WHAT YOU SHOULD DO: Find every line in the records below that contains the word "second", and copy each such line.

[Stored data entries]
=-=-=

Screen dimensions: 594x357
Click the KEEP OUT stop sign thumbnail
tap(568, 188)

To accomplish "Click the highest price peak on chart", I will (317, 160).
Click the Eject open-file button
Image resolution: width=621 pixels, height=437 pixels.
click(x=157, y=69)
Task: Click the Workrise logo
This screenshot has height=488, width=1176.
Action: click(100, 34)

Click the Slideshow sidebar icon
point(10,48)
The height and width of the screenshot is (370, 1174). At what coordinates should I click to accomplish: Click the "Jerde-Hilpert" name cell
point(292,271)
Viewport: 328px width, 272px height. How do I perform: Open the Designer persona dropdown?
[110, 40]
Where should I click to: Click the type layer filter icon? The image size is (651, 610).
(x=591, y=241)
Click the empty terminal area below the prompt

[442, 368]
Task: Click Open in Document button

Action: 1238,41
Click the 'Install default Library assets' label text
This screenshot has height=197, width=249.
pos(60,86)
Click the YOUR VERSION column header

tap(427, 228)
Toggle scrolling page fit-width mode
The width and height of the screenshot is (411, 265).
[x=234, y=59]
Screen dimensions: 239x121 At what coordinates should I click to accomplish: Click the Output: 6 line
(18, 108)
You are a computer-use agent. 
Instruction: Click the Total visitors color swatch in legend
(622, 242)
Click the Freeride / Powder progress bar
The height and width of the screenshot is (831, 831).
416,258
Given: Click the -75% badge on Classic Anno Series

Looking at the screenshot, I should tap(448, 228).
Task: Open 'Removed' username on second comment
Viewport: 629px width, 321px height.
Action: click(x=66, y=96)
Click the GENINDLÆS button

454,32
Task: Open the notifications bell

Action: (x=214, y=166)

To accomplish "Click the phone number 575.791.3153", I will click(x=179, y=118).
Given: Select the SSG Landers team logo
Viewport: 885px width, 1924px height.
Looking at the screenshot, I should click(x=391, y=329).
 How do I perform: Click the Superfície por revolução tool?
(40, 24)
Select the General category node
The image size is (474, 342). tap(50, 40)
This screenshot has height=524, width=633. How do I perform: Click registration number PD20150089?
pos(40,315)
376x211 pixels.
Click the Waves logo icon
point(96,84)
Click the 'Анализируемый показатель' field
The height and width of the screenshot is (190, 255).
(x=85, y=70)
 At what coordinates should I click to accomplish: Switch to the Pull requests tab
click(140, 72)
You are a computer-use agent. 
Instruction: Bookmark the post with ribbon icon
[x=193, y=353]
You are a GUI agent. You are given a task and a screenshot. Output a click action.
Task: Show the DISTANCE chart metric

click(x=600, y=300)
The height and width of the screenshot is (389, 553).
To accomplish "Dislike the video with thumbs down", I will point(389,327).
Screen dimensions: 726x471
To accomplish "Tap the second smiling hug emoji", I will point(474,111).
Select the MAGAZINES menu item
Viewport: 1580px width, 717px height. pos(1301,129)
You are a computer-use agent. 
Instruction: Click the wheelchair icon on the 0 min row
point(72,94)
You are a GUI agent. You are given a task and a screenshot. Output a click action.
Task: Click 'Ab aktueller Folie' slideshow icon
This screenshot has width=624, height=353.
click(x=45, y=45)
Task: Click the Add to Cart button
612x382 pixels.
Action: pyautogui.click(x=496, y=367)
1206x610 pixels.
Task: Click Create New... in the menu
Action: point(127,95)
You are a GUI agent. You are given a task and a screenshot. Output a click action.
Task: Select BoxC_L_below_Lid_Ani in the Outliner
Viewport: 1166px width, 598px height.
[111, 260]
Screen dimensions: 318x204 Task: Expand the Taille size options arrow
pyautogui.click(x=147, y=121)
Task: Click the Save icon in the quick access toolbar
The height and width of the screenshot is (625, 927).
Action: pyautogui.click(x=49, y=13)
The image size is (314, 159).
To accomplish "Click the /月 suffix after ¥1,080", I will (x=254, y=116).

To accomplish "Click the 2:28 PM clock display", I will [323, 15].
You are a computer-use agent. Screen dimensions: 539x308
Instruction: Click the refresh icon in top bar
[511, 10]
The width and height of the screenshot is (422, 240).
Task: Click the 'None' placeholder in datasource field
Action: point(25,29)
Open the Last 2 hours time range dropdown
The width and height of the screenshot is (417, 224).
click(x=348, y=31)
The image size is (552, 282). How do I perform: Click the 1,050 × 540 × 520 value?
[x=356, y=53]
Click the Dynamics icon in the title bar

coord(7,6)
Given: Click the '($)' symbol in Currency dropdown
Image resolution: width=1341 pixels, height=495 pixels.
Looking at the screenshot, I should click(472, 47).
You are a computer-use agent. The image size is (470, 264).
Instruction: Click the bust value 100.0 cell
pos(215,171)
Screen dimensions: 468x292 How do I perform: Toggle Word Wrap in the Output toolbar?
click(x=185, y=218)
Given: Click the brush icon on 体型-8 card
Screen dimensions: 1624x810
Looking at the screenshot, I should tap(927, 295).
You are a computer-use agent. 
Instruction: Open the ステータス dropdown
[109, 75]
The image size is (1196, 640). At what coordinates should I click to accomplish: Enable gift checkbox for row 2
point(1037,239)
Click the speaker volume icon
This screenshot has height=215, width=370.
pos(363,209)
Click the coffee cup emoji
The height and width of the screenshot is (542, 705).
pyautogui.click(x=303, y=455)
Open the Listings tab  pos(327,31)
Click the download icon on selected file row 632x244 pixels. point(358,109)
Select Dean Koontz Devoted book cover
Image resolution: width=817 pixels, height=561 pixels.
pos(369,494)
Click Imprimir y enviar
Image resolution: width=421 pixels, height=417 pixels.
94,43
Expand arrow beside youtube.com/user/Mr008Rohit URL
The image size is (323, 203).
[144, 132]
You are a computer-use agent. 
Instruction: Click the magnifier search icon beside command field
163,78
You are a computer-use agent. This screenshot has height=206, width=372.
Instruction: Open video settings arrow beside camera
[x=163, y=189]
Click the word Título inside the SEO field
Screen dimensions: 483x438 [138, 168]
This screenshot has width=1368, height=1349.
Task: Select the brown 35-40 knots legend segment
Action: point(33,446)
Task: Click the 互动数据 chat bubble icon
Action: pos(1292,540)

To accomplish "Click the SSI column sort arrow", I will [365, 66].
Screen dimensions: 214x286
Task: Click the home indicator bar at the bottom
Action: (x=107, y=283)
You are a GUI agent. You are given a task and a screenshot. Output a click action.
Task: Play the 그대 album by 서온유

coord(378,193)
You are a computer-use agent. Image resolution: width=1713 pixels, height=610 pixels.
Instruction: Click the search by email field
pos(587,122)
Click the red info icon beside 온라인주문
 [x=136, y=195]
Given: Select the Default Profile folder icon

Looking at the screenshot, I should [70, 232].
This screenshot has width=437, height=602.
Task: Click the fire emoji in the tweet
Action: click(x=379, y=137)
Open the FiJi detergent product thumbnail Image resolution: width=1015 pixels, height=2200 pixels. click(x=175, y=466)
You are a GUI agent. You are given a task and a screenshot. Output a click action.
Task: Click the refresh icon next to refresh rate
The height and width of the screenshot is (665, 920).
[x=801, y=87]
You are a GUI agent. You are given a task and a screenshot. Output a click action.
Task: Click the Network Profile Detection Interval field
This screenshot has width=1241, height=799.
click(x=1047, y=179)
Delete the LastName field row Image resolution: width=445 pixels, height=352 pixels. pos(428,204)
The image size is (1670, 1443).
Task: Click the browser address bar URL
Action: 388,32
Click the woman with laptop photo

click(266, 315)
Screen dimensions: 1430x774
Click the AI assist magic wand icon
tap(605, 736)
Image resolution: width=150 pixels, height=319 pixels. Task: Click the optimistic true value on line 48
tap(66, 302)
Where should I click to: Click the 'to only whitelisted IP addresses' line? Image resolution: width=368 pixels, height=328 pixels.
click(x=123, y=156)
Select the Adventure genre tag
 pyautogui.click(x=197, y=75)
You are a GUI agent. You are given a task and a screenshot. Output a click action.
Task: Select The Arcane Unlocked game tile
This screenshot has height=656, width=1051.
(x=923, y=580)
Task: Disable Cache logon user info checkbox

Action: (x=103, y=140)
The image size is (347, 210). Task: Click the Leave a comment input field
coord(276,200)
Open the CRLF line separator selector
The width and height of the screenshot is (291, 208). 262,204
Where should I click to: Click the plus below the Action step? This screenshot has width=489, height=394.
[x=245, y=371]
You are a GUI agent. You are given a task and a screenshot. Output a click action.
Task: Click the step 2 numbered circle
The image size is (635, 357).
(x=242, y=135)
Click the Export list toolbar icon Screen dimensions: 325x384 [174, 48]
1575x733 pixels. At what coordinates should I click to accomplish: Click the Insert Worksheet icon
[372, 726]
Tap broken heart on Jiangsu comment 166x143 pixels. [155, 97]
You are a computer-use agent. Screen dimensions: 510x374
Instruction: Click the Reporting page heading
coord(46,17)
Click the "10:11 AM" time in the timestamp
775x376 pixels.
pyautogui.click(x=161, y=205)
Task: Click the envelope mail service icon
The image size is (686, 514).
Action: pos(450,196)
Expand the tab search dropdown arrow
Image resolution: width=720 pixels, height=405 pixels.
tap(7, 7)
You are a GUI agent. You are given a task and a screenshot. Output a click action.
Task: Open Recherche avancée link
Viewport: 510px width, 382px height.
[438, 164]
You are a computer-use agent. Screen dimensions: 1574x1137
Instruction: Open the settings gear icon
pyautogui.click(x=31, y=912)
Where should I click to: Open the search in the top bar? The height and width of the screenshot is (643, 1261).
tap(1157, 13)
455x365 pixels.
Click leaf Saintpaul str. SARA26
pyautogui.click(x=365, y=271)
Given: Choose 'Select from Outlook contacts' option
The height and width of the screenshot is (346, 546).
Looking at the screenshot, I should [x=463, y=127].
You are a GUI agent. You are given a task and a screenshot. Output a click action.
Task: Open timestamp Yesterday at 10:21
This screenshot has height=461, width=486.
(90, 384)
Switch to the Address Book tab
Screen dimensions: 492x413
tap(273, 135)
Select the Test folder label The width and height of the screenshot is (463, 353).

=-=-=

SOLUTION BELOW:
Task: Open 'Removed' username on second comment
To accomplish "Tap the second smiling hug emoji", I will point(474,111).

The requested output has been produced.